• [INPUT FOR THIS TASK]
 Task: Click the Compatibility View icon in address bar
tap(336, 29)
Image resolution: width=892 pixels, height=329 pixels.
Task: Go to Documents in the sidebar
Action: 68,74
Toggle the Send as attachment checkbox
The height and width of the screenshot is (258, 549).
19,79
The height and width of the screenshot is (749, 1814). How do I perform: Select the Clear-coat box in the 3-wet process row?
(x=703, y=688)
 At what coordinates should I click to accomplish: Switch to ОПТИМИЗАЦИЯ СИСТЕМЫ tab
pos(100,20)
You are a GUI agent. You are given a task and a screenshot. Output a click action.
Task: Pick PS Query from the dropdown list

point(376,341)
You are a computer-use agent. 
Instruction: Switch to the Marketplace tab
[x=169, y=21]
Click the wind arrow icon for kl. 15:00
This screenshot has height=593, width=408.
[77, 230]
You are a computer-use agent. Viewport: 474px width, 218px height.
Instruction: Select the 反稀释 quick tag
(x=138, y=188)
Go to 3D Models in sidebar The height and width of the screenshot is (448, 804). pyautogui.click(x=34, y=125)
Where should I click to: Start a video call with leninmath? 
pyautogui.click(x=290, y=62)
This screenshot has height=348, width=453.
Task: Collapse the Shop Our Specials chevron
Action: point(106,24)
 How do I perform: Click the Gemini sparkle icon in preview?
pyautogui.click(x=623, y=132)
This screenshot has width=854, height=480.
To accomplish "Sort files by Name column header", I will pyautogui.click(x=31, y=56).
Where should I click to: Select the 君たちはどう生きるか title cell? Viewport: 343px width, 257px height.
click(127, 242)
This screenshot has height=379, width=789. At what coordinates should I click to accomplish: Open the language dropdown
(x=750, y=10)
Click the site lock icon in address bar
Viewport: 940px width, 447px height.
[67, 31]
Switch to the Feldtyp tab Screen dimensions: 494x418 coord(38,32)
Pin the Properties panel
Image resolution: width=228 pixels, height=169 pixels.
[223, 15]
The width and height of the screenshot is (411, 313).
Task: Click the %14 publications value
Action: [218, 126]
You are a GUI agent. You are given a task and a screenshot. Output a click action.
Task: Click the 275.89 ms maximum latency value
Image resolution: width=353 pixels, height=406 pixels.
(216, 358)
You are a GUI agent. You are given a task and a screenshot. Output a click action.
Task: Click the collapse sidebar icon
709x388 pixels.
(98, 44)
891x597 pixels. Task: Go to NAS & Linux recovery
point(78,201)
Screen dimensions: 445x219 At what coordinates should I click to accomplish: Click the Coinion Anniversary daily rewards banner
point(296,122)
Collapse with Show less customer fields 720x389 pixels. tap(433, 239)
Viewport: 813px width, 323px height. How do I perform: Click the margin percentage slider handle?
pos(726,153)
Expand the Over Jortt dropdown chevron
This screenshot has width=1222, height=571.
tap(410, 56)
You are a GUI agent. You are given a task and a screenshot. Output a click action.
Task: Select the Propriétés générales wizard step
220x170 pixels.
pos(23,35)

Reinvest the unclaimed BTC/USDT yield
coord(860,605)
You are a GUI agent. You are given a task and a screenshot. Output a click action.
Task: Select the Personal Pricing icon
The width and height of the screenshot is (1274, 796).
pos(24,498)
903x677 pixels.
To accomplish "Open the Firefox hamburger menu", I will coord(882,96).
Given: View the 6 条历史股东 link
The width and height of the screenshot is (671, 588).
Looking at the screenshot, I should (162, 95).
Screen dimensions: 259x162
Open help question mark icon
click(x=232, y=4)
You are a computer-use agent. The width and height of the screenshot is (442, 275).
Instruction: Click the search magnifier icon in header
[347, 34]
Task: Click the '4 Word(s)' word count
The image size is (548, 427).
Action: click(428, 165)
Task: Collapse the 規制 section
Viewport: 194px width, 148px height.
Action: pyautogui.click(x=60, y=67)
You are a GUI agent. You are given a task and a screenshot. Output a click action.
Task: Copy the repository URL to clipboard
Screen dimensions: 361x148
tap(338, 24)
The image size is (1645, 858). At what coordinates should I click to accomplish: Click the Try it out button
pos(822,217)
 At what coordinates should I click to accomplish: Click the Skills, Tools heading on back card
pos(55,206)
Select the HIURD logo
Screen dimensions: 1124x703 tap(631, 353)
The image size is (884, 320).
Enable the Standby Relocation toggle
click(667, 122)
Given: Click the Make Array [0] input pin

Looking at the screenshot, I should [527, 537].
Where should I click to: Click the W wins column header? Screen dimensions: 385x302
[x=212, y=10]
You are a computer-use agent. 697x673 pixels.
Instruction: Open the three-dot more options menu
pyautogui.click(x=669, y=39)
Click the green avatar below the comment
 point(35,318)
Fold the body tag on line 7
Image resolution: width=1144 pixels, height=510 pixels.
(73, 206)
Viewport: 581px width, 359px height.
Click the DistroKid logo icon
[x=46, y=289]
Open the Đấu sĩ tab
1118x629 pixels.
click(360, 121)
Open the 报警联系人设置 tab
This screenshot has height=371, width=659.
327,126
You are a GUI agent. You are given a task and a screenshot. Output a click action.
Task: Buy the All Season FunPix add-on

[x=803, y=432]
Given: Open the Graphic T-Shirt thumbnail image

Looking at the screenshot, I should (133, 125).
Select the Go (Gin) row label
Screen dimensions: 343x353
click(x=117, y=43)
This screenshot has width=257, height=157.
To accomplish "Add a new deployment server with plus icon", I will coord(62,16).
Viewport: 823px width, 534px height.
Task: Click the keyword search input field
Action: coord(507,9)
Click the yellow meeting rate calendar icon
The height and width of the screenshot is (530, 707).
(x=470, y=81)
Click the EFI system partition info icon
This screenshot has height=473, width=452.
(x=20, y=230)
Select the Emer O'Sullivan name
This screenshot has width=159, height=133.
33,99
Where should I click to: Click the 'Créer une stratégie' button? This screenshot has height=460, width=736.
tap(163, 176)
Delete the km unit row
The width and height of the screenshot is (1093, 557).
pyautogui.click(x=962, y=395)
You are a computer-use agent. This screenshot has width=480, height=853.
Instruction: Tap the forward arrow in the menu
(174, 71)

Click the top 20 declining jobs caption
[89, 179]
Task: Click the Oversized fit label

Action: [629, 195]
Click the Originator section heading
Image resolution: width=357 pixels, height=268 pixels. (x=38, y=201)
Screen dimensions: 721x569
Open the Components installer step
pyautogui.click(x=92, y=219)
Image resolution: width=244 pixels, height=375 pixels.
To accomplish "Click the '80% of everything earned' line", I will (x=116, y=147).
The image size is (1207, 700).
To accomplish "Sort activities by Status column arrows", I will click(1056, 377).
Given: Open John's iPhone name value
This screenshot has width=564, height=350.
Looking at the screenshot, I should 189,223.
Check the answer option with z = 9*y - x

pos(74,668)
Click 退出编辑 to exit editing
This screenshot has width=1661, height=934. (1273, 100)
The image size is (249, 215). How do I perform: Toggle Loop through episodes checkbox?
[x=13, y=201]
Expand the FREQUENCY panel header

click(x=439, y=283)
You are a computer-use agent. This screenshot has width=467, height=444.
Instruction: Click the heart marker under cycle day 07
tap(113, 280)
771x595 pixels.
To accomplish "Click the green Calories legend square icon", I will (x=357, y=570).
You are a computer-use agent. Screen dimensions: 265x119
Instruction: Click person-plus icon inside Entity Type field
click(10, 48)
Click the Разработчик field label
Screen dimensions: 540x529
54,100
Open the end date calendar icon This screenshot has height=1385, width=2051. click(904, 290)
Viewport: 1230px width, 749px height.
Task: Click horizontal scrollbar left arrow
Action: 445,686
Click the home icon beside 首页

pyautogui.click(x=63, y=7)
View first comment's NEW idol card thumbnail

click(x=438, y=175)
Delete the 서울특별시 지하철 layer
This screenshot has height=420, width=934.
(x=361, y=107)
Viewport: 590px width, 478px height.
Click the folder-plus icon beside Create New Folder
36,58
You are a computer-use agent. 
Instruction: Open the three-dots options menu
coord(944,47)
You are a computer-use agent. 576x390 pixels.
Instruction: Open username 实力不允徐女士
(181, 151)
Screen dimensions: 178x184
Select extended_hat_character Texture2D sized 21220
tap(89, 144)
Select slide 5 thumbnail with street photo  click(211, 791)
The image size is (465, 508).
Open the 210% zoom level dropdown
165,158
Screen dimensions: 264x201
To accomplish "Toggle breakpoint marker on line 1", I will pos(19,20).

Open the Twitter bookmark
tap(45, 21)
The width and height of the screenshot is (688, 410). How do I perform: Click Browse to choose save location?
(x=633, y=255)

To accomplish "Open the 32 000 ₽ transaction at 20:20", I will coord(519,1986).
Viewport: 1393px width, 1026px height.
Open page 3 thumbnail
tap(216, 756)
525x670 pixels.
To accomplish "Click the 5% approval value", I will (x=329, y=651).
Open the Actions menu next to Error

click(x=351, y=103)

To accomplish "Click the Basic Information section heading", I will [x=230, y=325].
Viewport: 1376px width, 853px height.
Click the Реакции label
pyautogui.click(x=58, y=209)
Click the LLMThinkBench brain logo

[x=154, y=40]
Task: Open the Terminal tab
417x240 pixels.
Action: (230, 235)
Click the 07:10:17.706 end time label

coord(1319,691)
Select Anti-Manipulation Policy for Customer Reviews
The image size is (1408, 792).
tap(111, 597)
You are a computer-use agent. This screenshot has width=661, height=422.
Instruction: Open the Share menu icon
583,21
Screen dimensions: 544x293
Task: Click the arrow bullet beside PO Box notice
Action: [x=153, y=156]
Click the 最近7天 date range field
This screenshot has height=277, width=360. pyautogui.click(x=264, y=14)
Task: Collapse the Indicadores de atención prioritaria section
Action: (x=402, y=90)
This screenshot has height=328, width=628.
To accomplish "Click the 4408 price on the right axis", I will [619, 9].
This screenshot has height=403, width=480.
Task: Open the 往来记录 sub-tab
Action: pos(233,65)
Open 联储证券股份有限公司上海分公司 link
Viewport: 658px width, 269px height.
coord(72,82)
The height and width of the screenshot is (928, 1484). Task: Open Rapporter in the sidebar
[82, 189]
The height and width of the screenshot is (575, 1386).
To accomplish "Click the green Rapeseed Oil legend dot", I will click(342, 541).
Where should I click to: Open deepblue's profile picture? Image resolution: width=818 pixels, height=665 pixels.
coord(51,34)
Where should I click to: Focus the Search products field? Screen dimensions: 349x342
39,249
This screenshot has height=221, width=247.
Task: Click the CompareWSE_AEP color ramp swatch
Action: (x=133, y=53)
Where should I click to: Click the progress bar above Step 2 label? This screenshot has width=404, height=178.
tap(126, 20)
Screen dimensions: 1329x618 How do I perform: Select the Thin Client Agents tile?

• [EXERCISE OBJECTIVE]
Rewrite the records between the lines holding "771x595 pixels." and "tap(216, 756)", inclusive, replacing "Twitter bookmark" with "GitHub bookmark" and leaving everything else unchanged.

• [WRITTEN RESPONSE]
771x595 pixels.
To accomplish "Click the green Calories legend square icon", I will (x=357, y=570).
You are a computer-use agent. Screen dimensions: 265x119
Instruction: Click person-plus icon inside Entity Type field
click(10, 48)
Click the Разработчик field label
Screen dimensions: 540x529
54,100
Open the end date calendar icon This screenshot has height=1385, width=2051. click(904, 290)
Viewport: 1230px width, 749px height.
Task: Click horizontal scrollbar left arrow
Action: 445,686
Click the home icon beside 首页

pyautogui.click(x=63, y=7)
View first comment's NEW idol card thumbnail

click(x=438, y=175)
Delete the 서울특별시 지하철 layer
This screenshot has height=420, width=934.
(x=361, y=107)
Viewport: 590px width, 478px height.
Click the folder-plus icon beside Create New Folder
36,58
You are a computer-use agent. 
Instruction: Open the three-dots options menu
coord(944,47)
You are a computer-use agent. 576x390 pixels.
Instruction: Open username 实力不允徐女士
(181, 151)
Screen dimensions: 178x184
Select extended_hat_character Texture2D sized 21220
tap(89, 144)
Select slide 5 thumbnail with street photo  click(211, 791)
The image size is (465, 508).
Open the 210% zoom level dropdown
165,158
Screen dimensions: 264x201
To accomplish "Toggle breakpoint marker on line 1", I will pos(19,20).

Open the GitHub bookmark
tap(45, 21)
The width and height of the screenshot is (688, 410). How do I perform: Click Browse to choose save location?
(x=633, y=255)

To accomplish "Open the 32 000 ₽ transaction at 20:20", I will coord(519,1986).
Viewport: 1393px width, 1026px height.
Open page 3 thumbnail
tap(216, 756)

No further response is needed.